Required task: Write the next part of the convolutional neural networks tutorial, picking up right after the model image in its multilayer perceptron section.
[start Page excerpt]
$$
\newcommand{\mat}[1]{\boldsymbol {#1}}
\newcommand{\mattr}[1]{\boldsymbol {#1}^\top}
\newcommand{\matinv}[1]{\boldsymbol {#1}^{-1}}
\newcommand{\vec}[1]{\boldsymbol {#1}}
\newcommand{\vectr}[1]{\boldsymbol {#1}^\top}
\newcommand{\rvar}[1]{\mathrm {#1}}
\newcommand{\rvec}[1]{\boldsymbol{\mathrm{#1}}}
\newcommand{\diag}{\mathop{\mathrm {diag}}}
\newcommand{\set}[1]{\mathbb {#1}}
\newcommand{\norm}[1]{\left\lVert#1\right\rVert}
\newcommand{\pderiv}[2]{\frac{\partial #1}{\partial #2}}
\newcommand{\bb}[1]{\boldsymbol{#1}}
$$

# CS236605: Deep Learning
# Tutorial 4: Convolutional Neural Networks

## Introduction

In this tutorial, we will cover:

- Convolutional layers
- Pooling layers
- Network architecture
- Spatial classification with fully-convolutional nets
- Residual nets

In [1]:
# Setup
%matplotlib inline
import os
import sys
import torch
import torchvision
import matplotlib.pyplot as plt

plt.rcParams['font.size'] = 20
data_dir = os.path.expanduser('~/.pytorch-datasets')

## Theory Reminders

### Multilayer Perceptron (MLP)

#### Model
![img](https://qph.fs.quoracdn.net/main-qimg-330e8b2941bc0164211bbdc7d5c693f3)
[end Page excerpt]
[start Listed entries]
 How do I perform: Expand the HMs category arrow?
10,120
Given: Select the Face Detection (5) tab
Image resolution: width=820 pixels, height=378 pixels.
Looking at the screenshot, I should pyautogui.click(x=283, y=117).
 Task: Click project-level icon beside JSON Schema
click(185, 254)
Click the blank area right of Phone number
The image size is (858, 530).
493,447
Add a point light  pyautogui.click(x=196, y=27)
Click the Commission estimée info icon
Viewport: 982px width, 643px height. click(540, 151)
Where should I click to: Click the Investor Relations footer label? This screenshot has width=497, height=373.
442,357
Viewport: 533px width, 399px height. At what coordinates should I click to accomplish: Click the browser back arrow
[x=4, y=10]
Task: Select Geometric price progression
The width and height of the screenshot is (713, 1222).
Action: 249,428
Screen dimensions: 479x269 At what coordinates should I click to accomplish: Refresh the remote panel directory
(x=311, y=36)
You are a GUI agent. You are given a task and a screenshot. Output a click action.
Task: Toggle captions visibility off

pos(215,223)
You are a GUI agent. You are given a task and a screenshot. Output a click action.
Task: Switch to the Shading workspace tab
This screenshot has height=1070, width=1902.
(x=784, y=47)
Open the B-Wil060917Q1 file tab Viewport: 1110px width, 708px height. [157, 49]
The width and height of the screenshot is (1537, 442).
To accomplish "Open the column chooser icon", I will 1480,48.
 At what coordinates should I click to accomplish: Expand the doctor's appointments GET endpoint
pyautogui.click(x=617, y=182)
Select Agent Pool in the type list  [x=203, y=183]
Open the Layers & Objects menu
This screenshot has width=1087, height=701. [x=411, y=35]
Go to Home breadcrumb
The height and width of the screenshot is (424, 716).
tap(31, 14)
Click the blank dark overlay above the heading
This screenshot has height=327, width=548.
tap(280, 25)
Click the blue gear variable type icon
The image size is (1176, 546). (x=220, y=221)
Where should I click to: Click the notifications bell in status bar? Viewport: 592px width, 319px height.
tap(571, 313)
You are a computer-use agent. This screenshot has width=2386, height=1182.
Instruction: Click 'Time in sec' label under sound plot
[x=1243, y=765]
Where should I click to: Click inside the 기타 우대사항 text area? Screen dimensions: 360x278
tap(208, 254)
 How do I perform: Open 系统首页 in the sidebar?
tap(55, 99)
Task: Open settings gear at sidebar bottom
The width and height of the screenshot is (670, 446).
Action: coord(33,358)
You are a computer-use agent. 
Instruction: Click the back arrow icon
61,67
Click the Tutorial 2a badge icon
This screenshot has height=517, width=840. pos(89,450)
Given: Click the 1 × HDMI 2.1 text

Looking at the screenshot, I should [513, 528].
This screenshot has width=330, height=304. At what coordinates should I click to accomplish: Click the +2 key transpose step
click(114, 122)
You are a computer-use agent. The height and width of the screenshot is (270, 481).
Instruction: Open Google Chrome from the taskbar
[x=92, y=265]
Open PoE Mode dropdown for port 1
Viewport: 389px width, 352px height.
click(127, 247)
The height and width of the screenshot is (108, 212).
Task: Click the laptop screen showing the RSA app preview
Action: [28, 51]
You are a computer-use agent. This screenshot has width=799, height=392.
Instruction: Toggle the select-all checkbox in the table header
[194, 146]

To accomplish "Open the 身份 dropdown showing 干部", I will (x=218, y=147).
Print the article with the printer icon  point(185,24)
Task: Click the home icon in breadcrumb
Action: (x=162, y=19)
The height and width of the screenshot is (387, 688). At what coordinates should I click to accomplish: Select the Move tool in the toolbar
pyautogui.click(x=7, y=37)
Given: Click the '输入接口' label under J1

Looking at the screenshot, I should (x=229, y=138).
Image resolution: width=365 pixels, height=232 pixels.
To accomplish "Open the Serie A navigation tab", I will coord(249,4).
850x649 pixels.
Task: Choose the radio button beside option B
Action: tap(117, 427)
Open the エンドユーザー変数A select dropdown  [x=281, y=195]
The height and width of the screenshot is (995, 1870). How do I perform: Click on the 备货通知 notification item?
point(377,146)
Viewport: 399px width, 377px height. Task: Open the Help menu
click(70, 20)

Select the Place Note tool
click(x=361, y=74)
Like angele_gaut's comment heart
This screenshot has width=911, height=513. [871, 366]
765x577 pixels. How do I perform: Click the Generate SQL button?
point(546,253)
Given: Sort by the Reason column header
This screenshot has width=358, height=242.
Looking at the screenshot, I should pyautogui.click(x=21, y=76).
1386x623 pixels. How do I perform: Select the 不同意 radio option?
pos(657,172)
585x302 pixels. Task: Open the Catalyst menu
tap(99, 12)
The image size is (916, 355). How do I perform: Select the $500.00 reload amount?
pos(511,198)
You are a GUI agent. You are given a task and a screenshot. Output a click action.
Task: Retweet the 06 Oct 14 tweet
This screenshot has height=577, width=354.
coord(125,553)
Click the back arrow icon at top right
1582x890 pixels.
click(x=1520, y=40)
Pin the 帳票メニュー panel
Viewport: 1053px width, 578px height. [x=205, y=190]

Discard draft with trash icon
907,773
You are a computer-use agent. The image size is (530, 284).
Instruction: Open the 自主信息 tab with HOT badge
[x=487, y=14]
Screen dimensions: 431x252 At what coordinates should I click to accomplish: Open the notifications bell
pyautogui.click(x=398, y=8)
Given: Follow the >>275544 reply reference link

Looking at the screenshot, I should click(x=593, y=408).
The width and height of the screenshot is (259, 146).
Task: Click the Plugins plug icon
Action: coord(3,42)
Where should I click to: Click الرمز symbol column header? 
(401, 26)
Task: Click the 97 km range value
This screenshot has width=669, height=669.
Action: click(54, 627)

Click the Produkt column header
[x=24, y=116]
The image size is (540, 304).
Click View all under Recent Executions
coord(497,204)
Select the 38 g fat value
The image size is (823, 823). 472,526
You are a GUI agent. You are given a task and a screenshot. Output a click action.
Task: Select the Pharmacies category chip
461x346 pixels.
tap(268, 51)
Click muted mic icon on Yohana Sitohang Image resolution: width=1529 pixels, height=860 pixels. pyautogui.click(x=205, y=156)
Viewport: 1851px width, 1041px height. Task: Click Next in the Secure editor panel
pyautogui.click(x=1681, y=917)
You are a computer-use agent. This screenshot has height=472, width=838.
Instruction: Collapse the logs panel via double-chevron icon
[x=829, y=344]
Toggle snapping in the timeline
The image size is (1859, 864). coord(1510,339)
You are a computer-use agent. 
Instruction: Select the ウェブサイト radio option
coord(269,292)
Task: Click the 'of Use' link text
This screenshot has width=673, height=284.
[end Listed entries]
The output:
Composed of multiple **layers**.

Each layer $j$ consists of $n_j$ regular perceptrons ("neurons") which calculate:
$$
\vec{y}_j = \varphi\left( \mat{W}_j \vec{y}_{j-1} + \vec{b}_j \right),~
\mat{W}_j\in\set{R}^{n_{j}\times n_{j-1}},~ \vec{b}_j\in\set{R}^{n_j}.
$$

- Note that both input and output are **vetors**. We can think of the above equation as describing a layer of **multiple perceptrons**.
- We'll henceforth refer to such layers as **fully-connected** or FC layers.


Given an input sample $\vec{x}^i$, the computed function of an $L$-layer MLP is:
$$
\vec{y}_L^i= \varphi \left(
\mat{W}_L \varphi \left( \cdots
\varphi \left( \mat{W}_1 \vec{x}^i + \vec{b}_1 \right)
\cdots \right)
+ \vec{b}_L \right)
$$

- Universal approximator theorem: an MLP with $L>1$, can approximate (almost) any function given enough parameters (Cybenko, 1989).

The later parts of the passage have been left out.